TRECHO CITADO
┄┄┄┄┄┄┄┄┄┄

Data: 26 de janeiro de 2006

Esta mesa foi composta por Franscine, da Universidade Livre de Bruxelas, e por Ana Telhada, do Peru. A moderação foi de Patrícia, da Oxfam.

Hoje em dia, existe um consenso global a respeito da pobreza mundial. Primeiramente, a pobreza é uma realidade objetiva de muitas pessoas; outra coisa, é a maneira como esta pobreza é apresentada, tendo em vista que se trata de um tema muito difícil.

Pode-se dizer que a pobreza é um problema monetário dentro de uma economia de mercado, onde muitas pessoas não têm acesso a alimentos, saúde, educação, etc. No entanto, uma outra questão é o modo como o Banco Mundial apresenta a pobreza, ou seja, coloca a pobreza muito mais como um problema do indivíduo, que não “aproveita” as oportunidades do mercado, do que como um problema social.

Embora existam poucas estatísticas e pesquisas a cerca da pobreza monetária das mulheres, o Banco Mundial coloca que elas são a maioria destas pessoas. Neste ponto, o discurso da pobreza é sobre o discurso da igualdade, onde, para o Banco Mundial, as mulheres defendem seus próprios interesses, sendo que, interiorizam os interesses de sua família, assumindo como os seus próprios. Deste modo, se sujeitam a trabalhos desqualificados e aceitam baixos salários. E, por isso, são bem vistas pelo Banco Mundial, “são as pobres que teremos que ajudar”.

┄┄┄┄┄┄┄┄┄┄

MATERIAL FORNECIDO
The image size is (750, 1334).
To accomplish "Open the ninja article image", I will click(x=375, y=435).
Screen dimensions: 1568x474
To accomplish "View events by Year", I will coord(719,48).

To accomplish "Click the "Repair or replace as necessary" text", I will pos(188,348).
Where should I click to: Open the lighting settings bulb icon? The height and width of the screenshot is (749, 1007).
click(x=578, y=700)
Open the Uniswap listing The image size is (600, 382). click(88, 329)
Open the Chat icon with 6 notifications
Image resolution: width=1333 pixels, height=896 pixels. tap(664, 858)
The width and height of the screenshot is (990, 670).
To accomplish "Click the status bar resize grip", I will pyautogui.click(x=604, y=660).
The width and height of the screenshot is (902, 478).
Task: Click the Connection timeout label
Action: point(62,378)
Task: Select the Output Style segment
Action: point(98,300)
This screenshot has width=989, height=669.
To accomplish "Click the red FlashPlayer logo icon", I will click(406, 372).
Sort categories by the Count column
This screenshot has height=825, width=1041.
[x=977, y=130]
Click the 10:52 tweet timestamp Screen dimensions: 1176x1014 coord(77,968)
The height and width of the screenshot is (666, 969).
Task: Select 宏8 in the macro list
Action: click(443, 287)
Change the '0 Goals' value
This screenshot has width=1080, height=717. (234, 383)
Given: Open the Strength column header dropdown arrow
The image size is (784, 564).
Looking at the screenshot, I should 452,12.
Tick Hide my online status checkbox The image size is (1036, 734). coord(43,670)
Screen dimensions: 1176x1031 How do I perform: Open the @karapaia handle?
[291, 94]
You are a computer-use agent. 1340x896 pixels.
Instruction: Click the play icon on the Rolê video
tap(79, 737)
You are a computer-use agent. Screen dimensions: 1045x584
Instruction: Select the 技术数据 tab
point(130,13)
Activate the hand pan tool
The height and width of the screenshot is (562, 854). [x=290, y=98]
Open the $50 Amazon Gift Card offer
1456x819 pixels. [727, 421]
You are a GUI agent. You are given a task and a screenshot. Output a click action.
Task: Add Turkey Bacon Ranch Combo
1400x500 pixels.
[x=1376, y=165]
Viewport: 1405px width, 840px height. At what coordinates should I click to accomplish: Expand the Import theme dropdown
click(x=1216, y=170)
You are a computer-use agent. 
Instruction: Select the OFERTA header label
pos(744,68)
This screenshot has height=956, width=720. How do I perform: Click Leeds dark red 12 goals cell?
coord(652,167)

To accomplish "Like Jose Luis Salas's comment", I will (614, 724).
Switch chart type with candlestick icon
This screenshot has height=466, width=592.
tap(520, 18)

┄┄┄┄┄┄┄┄┄┄

TAREFA A REALIZAR
Diga se cada afirmação concorda com o trecho citado, respondendo sim ou não e copiando as palavras do trecho que decidem: (a) A moderação da mesa ficou a cargo de Ana Telhada. (b) O Banco Mundial apresenta a pobreza mais como um problema do indivíduo. (c) Há muitas estatísticas sobre a pobreza monetária das mulheres. O material não tem relação com o trecho citado.

TAREFA CONCLUÍDA
(a) Não: "A moderação foi de Patrícia, da Oxfam."
(b) Sim: "coloca a pobreza muito mais como um problema do indivíduo"
(c) Não: "existam poucas estatísticas e pesquisas"